0001094: Rule 7a is needed to apply to ASSIGNMENT_WORD productions

Notes
(0003433) kre (reporter) 2016-10-19 09:27 edited on: 2016-10-19 10:31	That solution cannot be correct, applying rule 7 (either half) in the cmd_prefix rules where ASSIGNMENT_WORD is expected would be loo late - we must already have an ASSIGNMENT_WORD for those productions to apply. I believe the intent is that the parser attempt to match either a cmd_name or cmd_word, at which point 7a or 7b (resp) is applied, which may turn the WORD we started with into an ASSIGNMENT_WORD and cause the cmd_name or cmd_word production to fail (there is no longer a WORD) - backtracking goes back to simple command, which can now match cmd_prefix which did not apply earlier. Whether it is possible to make this work with any currently available parser generator is an irrelevant issue for current purposes.

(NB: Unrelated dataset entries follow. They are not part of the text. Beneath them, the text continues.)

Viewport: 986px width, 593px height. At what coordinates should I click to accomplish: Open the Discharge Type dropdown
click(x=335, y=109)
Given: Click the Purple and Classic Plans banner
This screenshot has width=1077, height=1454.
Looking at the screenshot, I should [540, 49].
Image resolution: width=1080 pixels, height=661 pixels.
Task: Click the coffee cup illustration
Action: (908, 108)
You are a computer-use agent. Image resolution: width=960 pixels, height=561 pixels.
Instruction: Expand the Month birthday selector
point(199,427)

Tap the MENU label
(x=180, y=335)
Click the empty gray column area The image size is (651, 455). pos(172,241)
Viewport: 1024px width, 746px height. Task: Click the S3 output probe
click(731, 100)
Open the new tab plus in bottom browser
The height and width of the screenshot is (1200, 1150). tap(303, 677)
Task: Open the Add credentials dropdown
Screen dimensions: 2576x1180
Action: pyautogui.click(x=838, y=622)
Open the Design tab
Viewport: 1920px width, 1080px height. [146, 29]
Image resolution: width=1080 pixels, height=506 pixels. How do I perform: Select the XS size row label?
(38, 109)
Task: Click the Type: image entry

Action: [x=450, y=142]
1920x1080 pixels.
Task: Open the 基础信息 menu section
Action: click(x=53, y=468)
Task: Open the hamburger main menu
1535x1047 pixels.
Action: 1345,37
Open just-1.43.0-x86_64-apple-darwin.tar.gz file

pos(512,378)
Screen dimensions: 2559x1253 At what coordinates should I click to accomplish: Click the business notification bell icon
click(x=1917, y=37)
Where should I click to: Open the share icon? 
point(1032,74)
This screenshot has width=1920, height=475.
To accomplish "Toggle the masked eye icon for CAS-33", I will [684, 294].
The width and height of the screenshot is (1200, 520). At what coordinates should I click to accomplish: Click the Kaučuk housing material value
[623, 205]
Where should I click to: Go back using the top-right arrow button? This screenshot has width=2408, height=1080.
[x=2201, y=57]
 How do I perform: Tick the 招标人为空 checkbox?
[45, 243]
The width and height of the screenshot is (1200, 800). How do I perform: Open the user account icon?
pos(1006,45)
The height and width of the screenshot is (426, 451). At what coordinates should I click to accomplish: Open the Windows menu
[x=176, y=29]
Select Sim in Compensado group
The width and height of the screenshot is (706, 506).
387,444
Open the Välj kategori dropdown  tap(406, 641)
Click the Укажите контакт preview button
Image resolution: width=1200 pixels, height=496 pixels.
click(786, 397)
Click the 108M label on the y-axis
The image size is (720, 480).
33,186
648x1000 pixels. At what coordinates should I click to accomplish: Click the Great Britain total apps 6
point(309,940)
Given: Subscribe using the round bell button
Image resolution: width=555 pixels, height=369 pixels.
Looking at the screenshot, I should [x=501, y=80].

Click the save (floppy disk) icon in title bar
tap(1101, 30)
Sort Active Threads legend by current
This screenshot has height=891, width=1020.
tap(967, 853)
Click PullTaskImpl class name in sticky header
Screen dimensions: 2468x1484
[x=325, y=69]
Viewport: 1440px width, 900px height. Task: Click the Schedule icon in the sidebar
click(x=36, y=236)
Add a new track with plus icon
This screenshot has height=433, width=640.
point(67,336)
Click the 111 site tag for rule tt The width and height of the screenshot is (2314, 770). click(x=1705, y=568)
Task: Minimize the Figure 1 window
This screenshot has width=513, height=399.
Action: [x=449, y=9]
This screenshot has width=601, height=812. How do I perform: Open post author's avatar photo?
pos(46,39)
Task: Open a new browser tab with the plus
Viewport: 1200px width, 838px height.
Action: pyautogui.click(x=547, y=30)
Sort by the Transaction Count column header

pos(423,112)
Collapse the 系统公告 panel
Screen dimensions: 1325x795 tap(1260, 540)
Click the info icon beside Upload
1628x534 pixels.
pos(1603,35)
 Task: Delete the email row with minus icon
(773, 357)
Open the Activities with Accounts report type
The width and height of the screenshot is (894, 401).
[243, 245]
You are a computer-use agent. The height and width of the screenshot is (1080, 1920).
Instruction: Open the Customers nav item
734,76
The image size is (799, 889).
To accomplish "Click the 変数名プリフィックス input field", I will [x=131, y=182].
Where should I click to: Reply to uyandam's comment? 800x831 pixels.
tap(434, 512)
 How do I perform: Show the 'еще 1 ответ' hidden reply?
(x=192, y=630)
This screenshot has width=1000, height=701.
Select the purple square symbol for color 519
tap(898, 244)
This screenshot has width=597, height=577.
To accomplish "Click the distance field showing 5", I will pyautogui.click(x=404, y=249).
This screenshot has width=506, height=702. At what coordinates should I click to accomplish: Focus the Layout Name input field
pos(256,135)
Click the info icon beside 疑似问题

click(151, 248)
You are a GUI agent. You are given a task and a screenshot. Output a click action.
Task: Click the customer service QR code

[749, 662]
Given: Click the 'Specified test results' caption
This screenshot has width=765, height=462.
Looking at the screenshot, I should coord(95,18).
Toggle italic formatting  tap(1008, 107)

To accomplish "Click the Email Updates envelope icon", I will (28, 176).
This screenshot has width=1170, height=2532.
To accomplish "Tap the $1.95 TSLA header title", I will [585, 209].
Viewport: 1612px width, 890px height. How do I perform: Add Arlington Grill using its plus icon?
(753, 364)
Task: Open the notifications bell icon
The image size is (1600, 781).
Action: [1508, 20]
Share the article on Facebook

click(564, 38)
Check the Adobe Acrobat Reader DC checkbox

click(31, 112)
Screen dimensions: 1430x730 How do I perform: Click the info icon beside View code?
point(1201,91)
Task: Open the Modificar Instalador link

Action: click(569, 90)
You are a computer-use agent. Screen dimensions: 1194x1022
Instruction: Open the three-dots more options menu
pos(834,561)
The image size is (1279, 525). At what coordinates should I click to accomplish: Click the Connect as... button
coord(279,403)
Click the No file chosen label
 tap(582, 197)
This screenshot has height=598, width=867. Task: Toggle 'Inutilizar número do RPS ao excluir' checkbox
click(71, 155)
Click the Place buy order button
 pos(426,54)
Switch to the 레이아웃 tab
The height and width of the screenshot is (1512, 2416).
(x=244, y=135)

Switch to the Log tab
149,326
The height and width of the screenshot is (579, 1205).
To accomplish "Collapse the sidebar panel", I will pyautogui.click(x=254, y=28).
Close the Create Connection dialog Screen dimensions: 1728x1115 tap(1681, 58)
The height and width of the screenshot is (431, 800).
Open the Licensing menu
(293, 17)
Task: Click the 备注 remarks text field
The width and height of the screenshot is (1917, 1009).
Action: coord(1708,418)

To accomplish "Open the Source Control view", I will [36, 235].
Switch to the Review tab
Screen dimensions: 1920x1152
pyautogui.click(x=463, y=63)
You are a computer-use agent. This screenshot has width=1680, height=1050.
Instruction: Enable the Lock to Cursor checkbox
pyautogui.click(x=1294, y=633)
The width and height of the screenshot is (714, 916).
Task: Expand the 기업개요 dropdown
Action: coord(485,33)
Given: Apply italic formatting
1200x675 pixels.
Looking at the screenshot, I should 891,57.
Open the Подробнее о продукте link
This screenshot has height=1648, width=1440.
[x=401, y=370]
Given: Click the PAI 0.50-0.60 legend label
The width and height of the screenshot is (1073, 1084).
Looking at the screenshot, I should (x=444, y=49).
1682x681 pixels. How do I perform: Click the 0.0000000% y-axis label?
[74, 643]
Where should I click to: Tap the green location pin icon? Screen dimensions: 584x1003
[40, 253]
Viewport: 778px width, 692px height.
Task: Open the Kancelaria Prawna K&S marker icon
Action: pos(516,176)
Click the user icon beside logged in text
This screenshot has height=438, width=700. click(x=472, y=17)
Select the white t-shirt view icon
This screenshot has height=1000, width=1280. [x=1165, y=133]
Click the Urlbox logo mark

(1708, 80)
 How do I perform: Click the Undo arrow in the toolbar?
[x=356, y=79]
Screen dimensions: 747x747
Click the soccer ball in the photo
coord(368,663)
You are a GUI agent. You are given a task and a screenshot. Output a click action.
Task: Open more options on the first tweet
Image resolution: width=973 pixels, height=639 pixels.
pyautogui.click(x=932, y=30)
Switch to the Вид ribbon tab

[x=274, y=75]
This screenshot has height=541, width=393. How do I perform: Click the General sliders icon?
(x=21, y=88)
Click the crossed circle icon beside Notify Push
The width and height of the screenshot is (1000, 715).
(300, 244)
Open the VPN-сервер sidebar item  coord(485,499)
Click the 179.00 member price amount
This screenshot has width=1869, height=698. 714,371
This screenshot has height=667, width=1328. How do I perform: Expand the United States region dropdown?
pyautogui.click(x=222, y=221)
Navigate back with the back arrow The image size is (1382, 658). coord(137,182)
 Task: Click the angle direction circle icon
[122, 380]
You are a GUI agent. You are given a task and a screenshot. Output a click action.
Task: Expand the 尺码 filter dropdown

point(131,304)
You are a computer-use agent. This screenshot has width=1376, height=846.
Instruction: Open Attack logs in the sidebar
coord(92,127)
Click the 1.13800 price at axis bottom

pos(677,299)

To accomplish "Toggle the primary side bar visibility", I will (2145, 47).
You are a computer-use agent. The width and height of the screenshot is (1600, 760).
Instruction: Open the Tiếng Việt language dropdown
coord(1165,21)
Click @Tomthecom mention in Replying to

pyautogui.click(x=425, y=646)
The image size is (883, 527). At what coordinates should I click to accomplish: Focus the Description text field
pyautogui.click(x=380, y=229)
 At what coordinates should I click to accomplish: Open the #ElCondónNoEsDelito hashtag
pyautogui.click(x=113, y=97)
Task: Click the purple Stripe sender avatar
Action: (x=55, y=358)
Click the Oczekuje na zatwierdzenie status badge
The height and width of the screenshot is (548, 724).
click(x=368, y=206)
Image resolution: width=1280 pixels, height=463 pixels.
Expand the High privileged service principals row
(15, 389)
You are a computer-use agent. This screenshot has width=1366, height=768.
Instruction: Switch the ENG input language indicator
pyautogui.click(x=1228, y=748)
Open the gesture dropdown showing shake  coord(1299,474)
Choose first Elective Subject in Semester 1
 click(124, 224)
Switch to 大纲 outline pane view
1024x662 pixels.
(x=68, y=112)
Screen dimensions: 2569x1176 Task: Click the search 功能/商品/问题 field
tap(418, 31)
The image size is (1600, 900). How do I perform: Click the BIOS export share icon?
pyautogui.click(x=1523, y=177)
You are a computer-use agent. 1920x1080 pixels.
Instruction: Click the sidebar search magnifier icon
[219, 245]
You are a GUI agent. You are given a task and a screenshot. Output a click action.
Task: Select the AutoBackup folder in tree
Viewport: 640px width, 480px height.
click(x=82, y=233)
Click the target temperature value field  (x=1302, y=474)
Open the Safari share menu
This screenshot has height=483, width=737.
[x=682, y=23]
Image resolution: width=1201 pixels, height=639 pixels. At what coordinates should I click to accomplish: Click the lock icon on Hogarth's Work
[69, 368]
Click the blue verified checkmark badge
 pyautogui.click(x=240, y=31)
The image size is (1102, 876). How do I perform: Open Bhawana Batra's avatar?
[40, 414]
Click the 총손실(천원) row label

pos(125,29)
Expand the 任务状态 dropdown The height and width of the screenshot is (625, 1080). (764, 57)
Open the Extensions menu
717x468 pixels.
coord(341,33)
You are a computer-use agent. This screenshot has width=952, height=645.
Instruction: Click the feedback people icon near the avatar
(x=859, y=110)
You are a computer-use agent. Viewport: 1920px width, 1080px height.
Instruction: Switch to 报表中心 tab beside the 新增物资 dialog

(0003437) Mark_Galeck (reporter) 2016-10-19 20:21	I see. I thought, that since the grammar is given in Bison/Yacc syntax, then it is implicitly assumed that the algorithm used for accepting strings, is the same as Bison. From what you are saying, that may not be the case, especially because you talk about some "backtracking", which is not present in Bison. It also sounds like, there is no particular "parser generator" at all. So if it's not Bison, then please explain, exactly how does this algorithm work. How does this "backtracking" work? How is accepting strings done? Where is this explained?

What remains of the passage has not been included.